Si tenga presente che Galli era comunista, mentre Del Turco, come si è già detto, era socialista. Ma nessuno dei due fece mai minimamente cenno a queste circostanze in relazione al lavoro che mi attendeva. Lo sottolineo perché, all’epoca, nella Cgil le correnti di partito erano strutture riconosciute per ciò che riguarda la distribuzione dei poteri interni. Ma, anche da questo punto di vista, sia Galli che del Turco erano due signori e non mi chiesero di osservare nessuna particolare cautela rispetto a simili questioni. Anche perché, signorilità a parte, erano tutti e due convinti dell’importanza dello spirito unitario. E ciò sia all’interno della Cgil, che nei rapporti con Fim-Cisl e Uilm-Uil.

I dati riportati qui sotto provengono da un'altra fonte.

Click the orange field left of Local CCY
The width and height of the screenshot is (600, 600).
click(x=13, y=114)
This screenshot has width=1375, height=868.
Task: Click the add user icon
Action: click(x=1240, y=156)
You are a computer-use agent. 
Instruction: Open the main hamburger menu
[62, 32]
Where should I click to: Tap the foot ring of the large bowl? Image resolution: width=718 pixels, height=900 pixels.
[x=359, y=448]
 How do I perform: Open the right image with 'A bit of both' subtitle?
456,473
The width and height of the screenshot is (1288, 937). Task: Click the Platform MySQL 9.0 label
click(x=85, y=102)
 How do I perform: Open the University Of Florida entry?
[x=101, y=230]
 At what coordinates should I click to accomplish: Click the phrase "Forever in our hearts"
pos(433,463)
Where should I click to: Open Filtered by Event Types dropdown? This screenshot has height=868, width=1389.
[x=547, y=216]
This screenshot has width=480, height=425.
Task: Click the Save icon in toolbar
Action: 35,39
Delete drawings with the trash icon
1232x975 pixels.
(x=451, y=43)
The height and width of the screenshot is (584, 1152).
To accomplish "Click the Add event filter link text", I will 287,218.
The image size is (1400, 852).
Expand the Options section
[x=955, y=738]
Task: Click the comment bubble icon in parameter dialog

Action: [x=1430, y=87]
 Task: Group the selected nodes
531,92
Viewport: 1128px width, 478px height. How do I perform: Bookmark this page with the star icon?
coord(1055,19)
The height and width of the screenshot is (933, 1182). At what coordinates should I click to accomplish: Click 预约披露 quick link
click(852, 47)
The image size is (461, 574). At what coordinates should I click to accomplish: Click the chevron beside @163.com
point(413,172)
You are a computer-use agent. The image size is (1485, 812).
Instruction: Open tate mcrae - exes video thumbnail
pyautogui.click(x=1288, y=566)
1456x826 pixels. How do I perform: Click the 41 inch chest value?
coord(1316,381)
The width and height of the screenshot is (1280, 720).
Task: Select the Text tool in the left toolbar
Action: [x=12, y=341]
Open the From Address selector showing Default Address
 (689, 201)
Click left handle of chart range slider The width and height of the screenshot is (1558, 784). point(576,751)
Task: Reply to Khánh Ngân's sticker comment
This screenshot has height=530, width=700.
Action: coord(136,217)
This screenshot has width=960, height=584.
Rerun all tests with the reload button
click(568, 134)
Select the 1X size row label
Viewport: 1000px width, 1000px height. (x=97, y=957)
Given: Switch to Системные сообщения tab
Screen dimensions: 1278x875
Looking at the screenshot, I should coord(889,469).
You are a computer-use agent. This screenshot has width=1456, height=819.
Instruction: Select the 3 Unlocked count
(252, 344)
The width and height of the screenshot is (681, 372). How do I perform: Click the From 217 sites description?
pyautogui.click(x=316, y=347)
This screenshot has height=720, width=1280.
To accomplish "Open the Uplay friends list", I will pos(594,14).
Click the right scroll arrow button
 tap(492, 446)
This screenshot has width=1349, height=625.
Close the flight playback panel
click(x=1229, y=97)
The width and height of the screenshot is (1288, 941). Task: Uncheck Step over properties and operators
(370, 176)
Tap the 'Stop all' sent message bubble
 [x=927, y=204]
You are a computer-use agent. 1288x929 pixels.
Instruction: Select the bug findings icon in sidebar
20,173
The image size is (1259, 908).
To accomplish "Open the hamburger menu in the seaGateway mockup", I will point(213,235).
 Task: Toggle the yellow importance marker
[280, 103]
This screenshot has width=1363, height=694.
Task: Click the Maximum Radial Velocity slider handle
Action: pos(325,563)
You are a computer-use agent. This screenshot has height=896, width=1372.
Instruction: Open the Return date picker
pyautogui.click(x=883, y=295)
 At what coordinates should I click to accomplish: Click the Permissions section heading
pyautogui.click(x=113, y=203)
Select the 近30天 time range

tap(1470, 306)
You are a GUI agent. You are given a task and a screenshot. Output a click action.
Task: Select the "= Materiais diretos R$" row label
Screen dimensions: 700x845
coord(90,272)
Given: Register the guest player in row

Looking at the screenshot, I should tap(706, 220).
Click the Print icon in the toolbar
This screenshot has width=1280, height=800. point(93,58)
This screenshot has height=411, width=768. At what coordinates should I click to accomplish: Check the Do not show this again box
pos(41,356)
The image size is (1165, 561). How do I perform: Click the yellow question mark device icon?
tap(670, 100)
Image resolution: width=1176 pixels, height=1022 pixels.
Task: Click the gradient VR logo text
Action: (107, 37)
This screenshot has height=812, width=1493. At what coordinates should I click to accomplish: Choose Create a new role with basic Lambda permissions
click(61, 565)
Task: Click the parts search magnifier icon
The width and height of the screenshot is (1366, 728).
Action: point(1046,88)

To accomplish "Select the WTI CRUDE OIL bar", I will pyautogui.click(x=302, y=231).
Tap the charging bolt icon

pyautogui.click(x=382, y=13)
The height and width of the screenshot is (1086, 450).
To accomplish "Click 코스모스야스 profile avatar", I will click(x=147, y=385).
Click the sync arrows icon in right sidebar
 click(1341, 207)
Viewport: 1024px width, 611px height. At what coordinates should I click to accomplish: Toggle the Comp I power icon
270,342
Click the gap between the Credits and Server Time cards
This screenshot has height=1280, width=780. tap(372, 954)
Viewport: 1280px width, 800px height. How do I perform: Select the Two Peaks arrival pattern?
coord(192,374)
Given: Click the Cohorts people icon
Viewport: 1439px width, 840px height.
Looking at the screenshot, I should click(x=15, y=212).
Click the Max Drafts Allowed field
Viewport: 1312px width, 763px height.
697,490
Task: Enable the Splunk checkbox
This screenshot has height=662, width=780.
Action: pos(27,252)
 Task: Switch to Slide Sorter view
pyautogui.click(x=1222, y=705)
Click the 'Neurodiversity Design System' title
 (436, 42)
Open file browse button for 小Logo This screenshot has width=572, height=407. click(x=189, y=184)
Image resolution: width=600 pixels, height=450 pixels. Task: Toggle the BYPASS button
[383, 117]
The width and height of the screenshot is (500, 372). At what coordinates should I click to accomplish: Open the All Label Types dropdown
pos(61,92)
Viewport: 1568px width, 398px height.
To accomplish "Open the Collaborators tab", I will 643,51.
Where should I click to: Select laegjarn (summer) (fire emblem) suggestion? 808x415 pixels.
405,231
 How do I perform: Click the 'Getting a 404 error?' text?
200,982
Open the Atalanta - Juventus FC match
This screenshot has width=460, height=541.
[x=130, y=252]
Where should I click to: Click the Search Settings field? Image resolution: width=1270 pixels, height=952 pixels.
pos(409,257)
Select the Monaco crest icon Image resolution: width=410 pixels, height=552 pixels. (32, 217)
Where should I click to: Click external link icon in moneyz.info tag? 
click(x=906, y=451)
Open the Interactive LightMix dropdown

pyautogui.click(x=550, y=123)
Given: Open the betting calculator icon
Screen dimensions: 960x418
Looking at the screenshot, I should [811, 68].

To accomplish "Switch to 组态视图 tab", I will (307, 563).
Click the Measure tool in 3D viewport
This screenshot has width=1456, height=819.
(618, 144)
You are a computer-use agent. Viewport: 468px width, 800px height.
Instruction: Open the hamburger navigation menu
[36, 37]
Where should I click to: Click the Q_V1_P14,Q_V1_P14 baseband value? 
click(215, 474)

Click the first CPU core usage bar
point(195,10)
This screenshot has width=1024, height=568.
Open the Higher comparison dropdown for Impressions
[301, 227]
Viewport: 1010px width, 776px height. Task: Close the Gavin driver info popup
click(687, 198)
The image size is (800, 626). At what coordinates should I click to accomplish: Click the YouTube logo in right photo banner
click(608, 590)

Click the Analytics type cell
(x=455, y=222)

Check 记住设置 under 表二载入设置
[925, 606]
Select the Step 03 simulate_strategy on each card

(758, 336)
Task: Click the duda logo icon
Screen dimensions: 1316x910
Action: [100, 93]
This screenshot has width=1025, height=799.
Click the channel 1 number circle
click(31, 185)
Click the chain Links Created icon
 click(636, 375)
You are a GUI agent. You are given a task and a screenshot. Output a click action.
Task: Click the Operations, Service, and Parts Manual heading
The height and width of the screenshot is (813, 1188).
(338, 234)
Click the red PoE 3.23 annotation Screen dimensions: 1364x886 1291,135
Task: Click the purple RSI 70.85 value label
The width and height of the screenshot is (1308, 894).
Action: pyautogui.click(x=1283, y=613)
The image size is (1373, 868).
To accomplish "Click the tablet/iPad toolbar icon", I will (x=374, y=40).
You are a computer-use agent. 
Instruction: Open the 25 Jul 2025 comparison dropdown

La Flm era nata nel 1972 e, all’inizio del 1982, costituiva, ai miei occhi, una solida realtà d’avanguardia, nel mondo sindacale. Ma quella fase felice di rinnovato impegno unitario, successiva all’Autunno caldo del 1969, non era destinata a durare. Tra fine ’83 e inizio ’84, in un periodo di crescente inflazione, si aprì lo scontro sulla questione della scala mobile dei salari. Da una parte il Governo guidato da Bettino Craxi, con l’appoggio di Cisl e Uil, emise un decreto che tagliava i famosi tre punti della “indennità di contingenza”. Dall’altra il Pci di Berlinguer, con l’appoggio della Cgil, promosse (senza successo) un referendum abrogativo del provvedimento.
La Flm fu la prima vittima dello scontro. Dopo mesi di aspri contrasti in cui la stessa sigla della Flm era sparita dalla scena, in calce ai comunicati unitari emessi da corso Trieste tornò la vecchia firma: Fim, Fiom, Uilm. Ma Ottaviano, a quel punto, nella sede di corso Trieste non c’era già più. Nel 1983 era stato chiamato da Luciano Lama a ricoprire l’incarico di Segretario generale aggiunto della Cgil. E con tale responsabilità visse i giorni della divisione, essendo a capo di una minoranza socialista molti dei cui militanti non si ritrovavano né nella posizione del loro partito, né in quella del loro sindacato.
Quella fu, certamente, una delle pagine più difficili vissute da Del Turco in quanto dirigente sindacale. Ma la vita gli avrebbe poi riservato altre vicende professionali e politiche. Alcune di ragionevole soddisfazione, altre ben più difficili e ingiustamente dolorose.
Chi ha avuto il privilegio di conoscerlo, non può far altro che onorarne il ricordo. Ciao, Ottaviano.